Yapılacak işler:
1. Özal metnine göre aşağıdaki soruların yanıtları nedir?
(a) Özal, partisini kurduğu dönemde Tercüman'ı hangi yıl ziyaret etti?
(b) Kemal Ilıcak'ın odası binanın kaçıncı katındaydı?
(c) Türkiye Gazetesi'nin o yıllardaki tirajı kaçtı?
2. Özal metnindeki "Bugün yerinde Akşam gazetesi" diye başlayan paragrafı, ana bilgileri koruyarak kısa bir madde listesi hâlinde yeniden yazar mısınız?
3. Özal metninden "1983’te ANAP’ı kuran" ile "ziyaret etmek ister." arasındaki kısmı, bu iki ifade de dahil olmak üzere aynen çıkarın.
══ Belge metni
Basını hiç sevmediler -16- / Macit SOYDAN

Basını hiç sevmediler -16- / Macit SOYDAN

İletigönderen Oğuz Kağan » Pzr Şub 14, 2010 2:40

Basını hiç sevmediler -16-

Turgut Özal, yemekhanede bekletilmenin intikamını aldı

1983’te ANAP’ı kuran Özal, Tercüman’ın sahibi Kemal Ilıcak ile görüşmek için 1 saat bekletilmesi ve destek sözü alamaması üzerine çok sinirlendi.

Başbakan Turgut Özal, partisini kurduktan sonra ilk olarak Tercüman’a gitti. Kemal Ilıcak tarafından bir süre kafeteryada bekletilen ve kendisinden konuşması sırasında ummadığı bir cevap alan Özal, bunu hiç unutmadı ve yıllar sonra acısını çıkardı. O dönemde Bizim Ocak Dergisi yazarı ve halen gazetemiz köşe yazarı olan Yavuz Selim Demirağ da, Özal ile ilgili köşesinde yazdıklarını şöyle anlatıyor: Turgut Özal, parti kurmaya karar verdiğinde 1983’te Tercüman Gazetesi’ni yani dönemin basının imparatoru olarak bilinen Kemal Ilıcak’ı ziyaret etmek ister.


Muhabir istedi

Bugün yerinde Akşam gazetesi bulunan binaya geldiğinde o dönem giriş katında bulunan yemekhanede eşi Semra Özal ve kurmaylarıyla bir saatten fazla bekletilir. Daha sonra Kemal Ilıcak’ın 3. kattaki odasına kabul edilir. Kısa bir sohbetten sonra Özal parti kuracağını ve başbakan olacağını ifade ettiğinde Kemal Ilıcak kahkahalar atarak “senden başbakan olursa benden de cumhurbaşkanı olur” der. Buna rağmen Özal, “Sizden Demirel’e verdiğiniz destek kadar büyük destek istemiyorum ama partimizin faaliyetleri ve benim yurt gezilerime bir muhabir tahsis edip haberlerimizi yayınlarsanız seviniriz” diye istekte bulunur. Ilıcak tebessümle “bakarız” cevabını verir ve Özal’ı gönderir. Özal’ın bu cevaba çok sinirlendiğini anlatan Yavuz Selim Demirağ, sözlerini şöyle sürdürür: Özal bu hırsla o yıllarda tirajı 8 bin olan ve otobüs duraklarında elden dağıtılmakta olan Türkiye Gazetesi’nin sahibi Enver Ören’in kapısını çalar.
════
══ Gösterilen kayıtlar
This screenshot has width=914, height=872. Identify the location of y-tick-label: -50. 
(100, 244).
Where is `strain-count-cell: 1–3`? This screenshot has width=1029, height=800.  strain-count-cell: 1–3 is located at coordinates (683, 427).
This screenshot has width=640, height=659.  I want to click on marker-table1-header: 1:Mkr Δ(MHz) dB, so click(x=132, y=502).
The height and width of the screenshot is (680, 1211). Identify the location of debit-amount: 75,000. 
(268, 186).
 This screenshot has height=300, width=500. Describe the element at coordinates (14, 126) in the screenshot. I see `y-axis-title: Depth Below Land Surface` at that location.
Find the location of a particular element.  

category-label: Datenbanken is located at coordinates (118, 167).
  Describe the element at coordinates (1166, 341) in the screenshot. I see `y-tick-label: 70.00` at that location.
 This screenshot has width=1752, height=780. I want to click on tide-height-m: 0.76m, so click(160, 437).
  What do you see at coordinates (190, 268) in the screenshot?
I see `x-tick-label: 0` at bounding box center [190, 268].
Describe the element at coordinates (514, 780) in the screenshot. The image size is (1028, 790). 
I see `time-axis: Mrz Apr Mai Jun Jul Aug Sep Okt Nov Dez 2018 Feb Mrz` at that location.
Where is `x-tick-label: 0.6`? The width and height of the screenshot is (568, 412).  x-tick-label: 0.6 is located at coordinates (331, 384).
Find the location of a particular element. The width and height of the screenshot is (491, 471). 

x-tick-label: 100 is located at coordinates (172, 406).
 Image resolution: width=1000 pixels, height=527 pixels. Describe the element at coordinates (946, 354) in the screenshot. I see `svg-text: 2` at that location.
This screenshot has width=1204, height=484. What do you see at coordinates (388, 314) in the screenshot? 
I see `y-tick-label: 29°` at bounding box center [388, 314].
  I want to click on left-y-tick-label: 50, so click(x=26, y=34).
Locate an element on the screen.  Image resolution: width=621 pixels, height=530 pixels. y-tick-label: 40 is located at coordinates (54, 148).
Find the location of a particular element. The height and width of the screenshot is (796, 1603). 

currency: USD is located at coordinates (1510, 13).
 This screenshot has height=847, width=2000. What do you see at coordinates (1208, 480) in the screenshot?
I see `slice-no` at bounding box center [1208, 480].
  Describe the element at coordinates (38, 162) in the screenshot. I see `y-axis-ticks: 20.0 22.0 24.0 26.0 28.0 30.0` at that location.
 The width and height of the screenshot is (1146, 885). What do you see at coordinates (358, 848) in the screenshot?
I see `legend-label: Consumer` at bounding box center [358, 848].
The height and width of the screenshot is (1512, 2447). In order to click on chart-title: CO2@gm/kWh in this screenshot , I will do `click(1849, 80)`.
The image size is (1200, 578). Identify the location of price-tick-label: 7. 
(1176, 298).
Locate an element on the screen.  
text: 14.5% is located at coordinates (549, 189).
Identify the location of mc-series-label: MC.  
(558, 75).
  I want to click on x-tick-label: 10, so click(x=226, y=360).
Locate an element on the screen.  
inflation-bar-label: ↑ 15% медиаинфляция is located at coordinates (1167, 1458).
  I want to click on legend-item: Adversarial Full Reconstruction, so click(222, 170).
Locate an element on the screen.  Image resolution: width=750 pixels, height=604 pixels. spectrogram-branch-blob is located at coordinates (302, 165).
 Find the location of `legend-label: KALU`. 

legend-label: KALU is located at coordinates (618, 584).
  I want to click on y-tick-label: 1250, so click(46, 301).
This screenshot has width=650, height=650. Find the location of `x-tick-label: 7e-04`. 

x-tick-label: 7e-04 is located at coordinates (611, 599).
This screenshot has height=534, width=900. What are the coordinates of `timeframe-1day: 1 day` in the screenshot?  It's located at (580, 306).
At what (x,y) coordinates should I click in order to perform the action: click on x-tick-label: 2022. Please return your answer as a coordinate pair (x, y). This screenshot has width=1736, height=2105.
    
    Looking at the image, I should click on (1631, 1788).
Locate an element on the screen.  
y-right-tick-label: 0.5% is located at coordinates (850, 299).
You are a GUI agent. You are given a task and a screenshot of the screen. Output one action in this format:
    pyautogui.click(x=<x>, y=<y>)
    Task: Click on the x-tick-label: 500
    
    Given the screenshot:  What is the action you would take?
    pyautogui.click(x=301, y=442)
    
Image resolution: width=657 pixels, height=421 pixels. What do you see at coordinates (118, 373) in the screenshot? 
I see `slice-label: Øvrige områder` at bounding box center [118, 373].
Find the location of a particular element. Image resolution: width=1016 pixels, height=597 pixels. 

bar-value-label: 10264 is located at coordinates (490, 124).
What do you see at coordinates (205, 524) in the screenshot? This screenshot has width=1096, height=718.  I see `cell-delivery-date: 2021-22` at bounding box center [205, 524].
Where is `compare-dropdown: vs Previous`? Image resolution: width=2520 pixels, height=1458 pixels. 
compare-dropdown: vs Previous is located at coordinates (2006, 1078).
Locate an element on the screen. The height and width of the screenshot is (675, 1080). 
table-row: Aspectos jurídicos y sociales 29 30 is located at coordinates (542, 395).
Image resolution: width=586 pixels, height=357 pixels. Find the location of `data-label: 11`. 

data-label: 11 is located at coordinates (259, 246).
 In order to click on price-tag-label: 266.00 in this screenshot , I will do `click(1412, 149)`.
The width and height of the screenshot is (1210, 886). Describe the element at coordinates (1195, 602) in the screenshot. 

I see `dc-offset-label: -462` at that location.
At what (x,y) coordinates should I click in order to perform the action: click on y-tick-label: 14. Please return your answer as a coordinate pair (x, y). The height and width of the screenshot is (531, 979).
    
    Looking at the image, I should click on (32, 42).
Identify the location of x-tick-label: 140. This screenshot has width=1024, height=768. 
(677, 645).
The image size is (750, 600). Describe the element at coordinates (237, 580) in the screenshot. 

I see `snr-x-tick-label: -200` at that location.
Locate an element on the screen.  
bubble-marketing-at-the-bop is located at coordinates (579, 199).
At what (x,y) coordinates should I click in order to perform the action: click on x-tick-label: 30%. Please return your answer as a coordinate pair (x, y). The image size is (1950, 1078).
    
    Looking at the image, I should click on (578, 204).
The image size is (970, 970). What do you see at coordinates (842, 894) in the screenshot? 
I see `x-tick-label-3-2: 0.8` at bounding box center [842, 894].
════
Görev yanıtları:
1.
(a) 1983
(b) 3. kat
(c) 8 bin

2.
- Özal, eşi Semra Özal ve kurmaylarıyla birlikte, bugün Akşam gazetesinin bulunduğu binanın giriş katındaki yemekhanede bir saatten fazla bekletilir.
- Ardından Kemal Ilıcak'ın 3. kattaki odasına kabul edilir.
- Özal parti kuracağını ve başbakan olacağını söyleyince Ilıcak kahkahalar atarak "senden başbakan olursa benden de cumhurbaşkanı olur" der.
- Özal, Demirel'e verilen kadar büyük bir destek istemediğini belirtir. Parti faaliyetleri ve yurt gezileri için bir muhabir tahsis edilip haberlerinin yayınlanmasını ister.
- Ilıcak tebessümle "bakarız" diye cevap verir ve Özal'ı gönderir.
- Yavuz Selim Demirağ'a göre bu cevaba çok sinirlenen Özal, Türkiye Gazetesi'nin sahibi Enver Ören'in kapısını çalar. Gazetenin tirajı o yıllarda 8 bindir ve gazete otobüs duraklarında elden dağıtılmaktadır.

3.
1983’te ANAP’ı kuran Özal, Tercüman’ın sahibi Kemal Ilıcak ile görüşmek için 1 saat bekletilmesi ve destek sözü alamaması üzerine çok sinirlendi.

Başbakan Turgut Özal, partisini kurduktan sonra ilk olarak Tercüman’a gitti. Kemal Ilıcak tarafından bir süre kafeteryada bekletilen ve kendisinden konuşması sırasında ummadığı bir cevap alan Özal, bunu hiç unutmadı ve yıllar sonra acısını çıkardı. O dönemde Bizim Ocak Dergisi yazarı ve halen gazetemiz köşe yazarı olan Yavuz Selim Demirağ da, Özal ile ilgili köşesinde yazdıklarını şöyle anlatıyor: Turgut Özal, parti kurmaya karar verdiğinde 1983’te Tercüman Gazetesi’ni yani dönemin basının imparatoru olarak bilinen Kemal Ilıcak’ı ziyaret etmek ister.